Another tool complementing back pressure is “Back Pressure Prediction”. This function allows the system administrator to monitor the queue manually. By default, this function is not activated. To do so, we must set up to “true” the analytics framework in the nifi.properties configuration file.
In order to monitor the queue, we must hover over the scroll line on the connector. We will see two important values: predicted queue and estimated time to back pressure. The first value gives the estimated percentage use of the queue and the second the predicted time to back pressure activation. The figure below shows an example where random files are generated and the queue reaches the object threshold of 10000.

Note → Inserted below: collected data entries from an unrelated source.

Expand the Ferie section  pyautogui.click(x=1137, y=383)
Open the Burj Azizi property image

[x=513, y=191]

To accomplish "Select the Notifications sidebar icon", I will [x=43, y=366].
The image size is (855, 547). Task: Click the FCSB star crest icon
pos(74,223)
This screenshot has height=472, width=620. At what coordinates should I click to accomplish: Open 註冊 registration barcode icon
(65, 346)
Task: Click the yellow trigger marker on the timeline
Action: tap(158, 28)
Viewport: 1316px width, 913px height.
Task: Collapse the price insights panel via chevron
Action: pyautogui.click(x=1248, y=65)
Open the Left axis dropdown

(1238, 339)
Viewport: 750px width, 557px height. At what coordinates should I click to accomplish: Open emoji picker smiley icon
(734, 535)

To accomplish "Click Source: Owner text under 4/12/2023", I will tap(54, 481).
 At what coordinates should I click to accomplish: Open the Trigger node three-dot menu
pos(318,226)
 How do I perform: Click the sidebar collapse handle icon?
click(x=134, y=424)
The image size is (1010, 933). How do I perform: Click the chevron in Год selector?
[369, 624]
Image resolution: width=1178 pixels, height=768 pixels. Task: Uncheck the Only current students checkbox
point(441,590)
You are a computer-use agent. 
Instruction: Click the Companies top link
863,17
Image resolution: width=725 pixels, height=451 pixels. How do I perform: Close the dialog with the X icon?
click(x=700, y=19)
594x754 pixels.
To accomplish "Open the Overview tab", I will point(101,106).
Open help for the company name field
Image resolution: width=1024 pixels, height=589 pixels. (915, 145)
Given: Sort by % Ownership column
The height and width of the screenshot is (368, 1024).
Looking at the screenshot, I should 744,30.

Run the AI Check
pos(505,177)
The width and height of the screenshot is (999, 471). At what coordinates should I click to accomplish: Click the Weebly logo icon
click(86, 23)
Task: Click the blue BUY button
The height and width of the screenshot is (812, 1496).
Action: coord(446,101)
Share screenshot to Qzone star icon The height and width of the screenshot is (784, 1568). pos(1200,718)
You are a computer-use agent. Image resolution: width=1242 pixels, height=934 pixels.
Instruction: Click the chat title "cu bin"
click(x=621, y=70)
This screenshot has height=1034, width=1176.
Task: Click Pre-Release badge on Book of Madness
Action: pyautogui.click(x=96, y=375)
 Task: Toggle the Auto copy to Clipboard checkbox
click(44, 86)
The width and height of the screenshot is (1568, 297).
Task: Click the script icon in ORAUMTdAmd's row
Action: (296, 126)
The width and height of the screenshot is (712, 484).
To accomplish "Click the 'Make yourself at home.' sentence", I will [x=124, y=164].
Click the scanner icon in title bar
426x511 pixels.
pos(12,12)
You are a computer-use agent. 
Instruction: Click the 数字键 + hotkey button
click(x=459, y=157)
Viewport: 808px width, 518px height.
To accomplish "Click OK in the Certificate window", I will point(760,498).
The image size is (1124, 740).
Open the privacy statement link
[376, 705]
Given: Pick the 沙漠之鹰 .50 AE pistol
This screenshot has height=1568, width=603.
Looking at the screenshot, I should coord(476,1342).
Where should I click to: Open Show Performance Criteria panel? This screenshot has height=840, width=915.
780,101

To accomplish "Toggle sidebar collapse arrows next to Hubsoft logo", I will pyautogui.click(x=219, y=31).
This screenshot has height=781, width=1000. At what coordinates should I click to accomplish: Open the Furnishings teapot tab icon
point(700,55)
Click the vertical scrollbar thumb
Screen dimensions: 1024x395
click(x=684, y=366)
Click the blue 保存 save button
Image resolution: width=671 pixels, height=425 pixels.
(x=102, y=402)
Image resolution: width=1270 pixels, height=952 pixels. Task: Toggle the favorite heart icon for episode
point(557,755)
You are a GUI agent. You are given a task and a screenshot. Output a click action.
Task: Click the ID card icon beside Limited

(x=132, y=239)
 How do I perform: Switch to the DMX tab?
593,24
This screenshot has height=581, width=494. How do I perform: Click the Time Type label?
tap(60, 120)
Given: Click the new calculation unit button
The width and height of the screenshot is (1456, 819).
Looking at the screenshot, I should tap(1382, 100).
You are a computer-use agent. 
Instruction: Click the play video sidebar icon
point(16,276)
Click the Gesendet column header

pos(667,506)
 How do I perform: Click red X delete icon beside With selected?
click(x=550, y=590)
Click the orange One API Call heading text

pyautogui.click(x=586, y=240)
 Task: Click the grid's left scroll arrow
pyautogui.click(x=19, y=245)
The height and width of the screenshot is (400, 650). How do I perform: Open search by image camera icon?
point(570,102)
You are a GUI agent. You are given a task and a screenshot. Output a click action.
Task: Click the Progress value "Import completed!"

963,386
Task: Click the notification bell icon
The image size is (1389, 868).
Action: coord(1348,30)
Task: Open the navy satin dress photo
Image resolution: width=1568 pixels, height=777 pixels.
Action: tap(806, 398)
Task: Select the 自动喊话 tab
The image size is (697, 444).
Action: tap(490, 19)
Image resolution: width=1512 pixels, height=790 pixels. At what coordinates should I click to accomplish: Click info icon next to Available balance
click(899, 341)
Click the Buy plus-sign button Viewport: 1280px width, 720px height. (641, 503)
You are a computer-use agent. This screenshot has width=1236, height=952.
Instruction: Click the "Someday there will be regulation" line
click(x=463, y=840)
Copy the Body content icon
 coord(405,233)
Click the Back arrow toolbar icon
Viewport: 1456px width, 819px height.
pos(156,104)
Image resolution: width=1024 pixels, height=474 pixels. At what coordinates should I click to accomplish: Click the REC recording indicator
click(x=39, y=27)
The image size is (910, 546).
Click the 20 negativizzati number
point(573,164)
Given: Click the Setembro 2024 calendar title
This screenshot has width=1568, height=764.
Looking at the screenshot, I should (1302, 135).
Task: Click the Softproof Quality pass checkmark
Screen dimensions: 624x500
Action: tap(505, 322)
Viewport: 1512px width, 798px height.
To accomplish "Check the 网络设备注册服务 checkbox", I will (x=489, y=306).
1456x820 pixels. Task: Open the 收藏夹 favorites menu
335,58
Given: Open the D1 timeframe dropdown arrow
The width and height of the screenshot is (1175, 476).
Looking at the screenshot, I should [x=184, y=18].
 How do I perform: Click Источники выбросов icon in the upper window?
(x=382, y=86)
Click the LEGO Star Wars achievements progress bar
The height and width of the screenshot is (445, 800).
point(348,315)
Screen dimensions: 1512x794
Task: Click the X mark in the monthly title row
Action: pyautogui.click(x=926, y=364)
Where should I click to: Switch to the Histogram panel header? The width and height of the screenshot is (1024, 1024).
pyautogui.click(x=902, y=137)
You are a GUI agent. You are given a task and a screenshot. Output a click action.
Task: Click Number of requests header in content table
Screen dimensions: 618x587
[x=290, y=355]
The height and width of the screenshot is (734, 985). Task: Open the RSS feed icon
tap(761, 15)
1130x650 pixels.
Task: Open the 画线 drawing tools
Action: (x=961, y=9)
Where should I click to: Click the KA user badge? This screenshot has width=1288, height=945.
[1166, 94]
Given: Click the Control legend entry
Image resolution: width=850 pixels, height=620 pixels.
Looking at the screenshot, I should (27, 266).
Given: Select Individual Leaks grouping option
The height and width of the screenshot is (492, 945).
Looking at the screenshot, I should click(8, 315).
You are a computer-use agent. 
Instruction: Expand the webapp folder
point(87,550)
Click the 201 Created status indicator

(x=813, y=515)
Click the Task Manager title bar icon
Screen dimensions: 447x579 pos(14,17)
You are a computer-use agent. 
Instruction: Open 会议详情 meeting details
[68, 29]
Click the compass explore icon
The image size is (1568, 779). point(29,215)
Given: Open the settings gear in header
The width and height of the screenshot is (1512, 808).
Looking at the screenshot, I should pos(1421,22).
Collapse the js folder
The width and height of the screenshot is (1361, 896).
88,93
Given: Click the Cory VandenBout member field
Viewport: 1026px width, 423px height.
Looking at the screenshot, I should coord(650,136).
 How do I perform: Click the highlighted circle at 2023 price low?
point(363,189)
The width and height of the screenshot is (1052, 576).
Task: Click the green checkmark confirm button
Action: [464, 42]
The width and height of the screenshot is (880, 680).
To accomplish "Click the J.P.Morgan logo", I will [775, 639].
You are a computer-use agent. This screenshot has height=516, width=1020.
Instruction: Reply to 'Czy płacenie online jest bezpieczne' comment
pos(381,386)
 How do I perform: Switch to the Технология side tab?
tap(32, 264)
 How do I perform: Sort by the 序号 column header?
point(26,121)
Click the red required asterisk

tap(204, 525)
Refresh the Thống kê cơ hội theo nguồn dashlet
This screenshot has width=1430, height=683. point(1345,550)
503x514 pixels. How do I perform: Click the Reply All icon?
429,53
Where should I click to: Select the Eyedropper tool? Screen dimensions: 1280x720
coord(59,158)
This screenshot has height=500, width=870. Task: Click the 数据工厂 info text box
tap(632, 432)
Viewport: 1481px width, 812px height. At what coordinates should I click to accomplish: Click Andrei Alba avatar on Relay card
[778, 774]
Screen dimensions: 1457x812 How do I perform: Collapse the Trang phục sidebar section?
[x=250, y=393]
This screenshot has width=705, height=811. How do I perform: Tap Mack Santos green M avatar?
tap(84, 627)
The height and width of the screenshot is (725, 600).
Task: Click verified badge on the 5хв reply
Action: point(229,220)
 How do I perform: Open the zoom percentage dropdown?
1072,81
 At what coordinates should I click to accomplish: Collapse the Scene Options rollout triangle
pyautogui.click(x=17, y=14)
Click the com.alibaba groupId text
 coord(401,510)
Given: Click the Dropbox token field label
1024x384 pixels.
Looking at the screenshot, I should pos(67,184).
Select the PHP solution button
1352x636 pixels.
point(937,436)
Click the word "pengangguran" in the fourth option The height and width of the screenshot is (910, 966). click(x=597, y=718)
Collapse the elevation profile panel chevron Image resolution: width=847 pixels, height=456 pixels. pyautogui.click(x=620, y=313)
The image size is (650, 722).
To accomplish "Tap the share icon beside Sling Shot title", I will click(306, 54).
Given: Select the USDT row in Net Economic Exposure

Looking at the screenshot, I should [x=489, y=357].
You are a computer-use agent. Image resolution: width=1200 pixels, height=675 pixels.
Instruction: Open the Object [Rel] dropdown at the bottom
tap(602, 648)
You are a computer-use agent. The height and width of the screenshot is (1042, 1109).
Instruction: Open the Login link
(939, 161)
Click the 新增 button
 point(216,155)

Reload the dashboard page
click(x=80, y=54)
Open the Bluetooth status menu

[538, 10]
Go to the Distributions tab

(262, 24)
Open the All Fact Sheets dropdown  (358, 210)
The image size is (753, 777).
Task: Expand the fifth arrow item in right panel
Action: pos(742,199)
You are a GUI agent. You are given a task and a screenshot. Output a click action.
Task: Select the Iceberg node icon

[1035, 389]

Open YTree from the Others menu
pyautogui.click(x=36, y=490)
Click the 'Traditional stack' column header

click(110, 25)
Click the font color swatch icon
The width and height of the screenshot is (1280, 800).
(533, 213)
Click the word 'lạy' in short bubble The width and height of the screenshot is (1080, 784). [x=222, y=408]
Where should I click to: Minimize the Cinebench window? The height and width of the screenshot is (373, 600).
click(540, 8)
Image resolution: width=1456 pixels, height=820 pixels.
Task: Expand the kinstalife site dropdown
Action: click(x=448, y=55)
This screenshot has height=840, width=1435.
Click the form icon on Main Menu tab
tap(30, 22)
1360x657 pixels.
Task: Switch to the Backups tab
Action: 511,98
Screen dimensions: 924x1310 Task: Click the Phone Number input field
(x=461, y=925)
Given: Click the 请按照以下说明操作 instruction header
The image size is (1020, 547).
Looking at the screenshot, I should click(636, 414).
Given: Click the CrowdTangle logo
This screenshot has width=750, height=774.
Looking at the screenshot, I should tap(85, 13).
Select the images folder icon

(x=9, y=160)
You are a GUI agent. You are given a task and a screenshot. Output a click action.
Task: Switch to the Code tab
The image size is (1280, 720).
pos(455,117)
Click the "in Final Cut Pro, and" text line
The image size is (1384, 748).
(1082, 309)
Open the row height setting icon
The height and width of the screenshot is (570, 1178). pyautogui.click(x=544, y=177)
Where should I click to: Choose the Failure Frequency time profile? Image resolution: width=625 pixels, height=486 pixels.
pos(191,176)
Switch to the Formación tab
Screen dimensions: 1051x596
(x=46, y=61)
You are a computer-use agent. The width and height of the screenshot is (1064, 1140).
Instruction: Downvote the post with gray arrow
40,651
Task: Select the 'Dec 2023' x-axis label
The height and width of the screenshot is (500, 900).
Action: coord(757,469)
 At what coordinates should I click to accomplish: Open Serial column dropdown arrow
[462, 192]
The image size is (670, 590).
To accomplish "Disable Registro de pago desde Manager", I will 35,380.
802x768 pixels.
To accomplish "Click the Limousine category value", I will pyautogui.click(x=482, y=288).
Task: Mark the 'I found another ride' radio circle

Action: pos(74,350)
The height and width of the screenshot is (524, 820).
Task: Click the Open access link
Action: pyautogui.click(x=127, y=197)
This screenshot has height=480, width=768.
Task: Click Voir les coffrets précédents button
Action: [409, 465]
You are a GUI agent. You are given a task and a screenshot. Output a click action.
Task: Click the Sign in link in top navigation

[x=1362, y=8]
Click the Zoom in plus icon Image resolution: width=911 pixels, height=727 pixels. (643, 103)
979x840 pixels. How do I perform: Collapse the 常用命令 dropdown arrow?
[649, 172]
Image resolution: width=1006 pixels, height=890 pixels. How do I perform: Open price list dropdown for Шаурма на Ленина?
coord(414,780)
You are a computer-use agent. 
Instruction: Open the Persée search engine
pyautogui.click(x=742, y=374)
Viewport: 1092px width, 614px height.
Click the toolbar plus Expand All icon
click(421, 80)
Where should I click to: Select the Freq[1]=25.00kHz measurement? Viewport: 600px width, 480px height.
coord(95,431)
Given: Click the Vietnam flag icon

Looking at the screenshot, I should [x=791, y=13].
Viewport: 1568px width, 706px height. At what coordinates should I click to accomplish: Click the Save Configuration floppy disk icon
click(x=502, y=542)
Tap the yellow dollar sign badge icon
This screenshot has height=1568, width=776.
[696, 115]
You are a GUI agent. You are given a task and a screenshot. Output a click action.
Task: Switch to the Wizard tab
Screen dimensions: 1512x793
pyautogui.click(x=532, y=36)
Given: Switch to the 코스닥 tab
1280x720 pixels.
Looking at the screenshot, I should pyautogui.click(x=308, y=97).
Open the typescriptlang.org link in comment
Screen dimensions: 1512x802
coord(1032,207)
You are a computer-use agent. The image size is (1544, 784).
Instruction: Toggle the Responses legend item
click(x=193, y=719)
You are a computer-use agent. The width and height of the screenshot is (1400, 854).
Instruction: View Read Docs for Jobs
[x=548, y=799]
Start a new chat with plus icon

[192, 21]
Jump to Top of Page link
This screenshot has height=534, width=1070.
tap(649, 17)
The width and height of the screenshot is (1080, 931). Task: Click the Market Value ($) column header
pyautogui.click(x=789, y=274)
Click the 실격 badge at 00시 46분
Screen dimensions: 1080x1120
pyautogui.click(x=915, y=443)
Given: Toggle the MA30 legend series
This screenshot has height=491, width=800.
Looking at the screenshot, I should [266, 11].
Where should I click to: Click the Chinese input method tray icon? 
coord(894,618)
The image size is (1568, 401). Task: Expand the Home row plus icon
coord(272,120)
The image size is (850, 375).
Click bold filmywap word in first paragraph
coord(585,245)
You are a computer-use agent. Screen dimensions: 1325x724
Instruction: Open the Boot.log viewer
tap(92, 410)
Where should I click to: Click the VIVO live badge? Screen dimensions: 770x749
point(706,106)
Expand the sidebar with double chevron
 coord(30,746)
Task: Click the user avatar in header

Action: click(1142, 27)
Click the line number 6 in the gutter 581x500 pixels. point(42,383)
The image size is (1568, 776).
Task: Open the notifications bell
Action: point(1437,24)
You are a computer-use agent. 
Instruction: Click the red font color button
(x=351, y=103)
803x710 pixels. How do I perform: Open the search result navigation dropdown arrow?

By default, this prediction framework uses the ordinary least square method and a frequency interval of 1 minute. If we need more frequent predictions, we can set a different value for the nifi.components.status.snapshot.frequency property in the nifi.properties file.
Error Handling Strategy 3: Using Filters
In this case, we want to check the incoming or generated data and classify it according to its quality. For example, if we connect to our Astra database via the Stargate Document API and we receive the incoming data in the form of a JSON dataset, one classification could be:
- Good: all fields completed and in the expected format.
- Bad: corrupted data format. For example, incorrect fields.
- Incomplete: data in the correct format, but having some compulsory fields empty.
In this case, we can design a strategy that takes a different decision according to each option, such as:
- Good: data continues the normal process.
- Bad: data is not allowed to continue the normal process, and the problem is logged.
- Incomplete: data is not allowed to continue the normal process and it is requested again.
In Apache NiFi, this could be modeled using a set of components similar to the ones shown in the figure below. JSON data is evaluated according to certain criteria (e.g. is not null) defined using Apache NiFi Expression Language, and then diverted to different actions (LogAttribute in the example in the figure below) according to the result of the evaluation.
Important note: if the data was generated outside and received by the system, we can still consider it an internal problem as the data is now within the model’s realm.
Error Handling Strategy 4: Manual Intervention Required!
Some problems just need our intervention, no way around it. An example would be an outdated setting in one of the Apache NiFi pipeline’s processors. As such, the best solution is to alert your team and store the error information and data involved in a log, so you can proceed to solve the problem immediately. Issue tracking workflow automation via an issue tracker using NiFi HTTP processors can be very helpful here, as can considering integration to Slack or PagerDuty for critical escalations.
Conclusion
“Most improved things can be improved.”
― Mokokoma Mokhonoana
Using data flow and data pipeline tools, in general, has many benefits: from clean modeling to faster development, to reducing custom-coded pipeline development effort. Apache NiFi offers a powerful, low code interface. Developers can prevent sticky situations by analyzing the model’s domain and anticipating potential problems, and incorporating error control logic into the pipeline design. This Apache NiFi best practice is called error handling.
Error handling planning becomes more essential as models become more complex. Apache NiFi provides a wide variety of built-in tools such as backpressure, retry options, data provenance, and much more. When used properly, a design that incorporates an upfront approach to error management translates into faster recovery, less time wasted troubleshooting and sustained performance.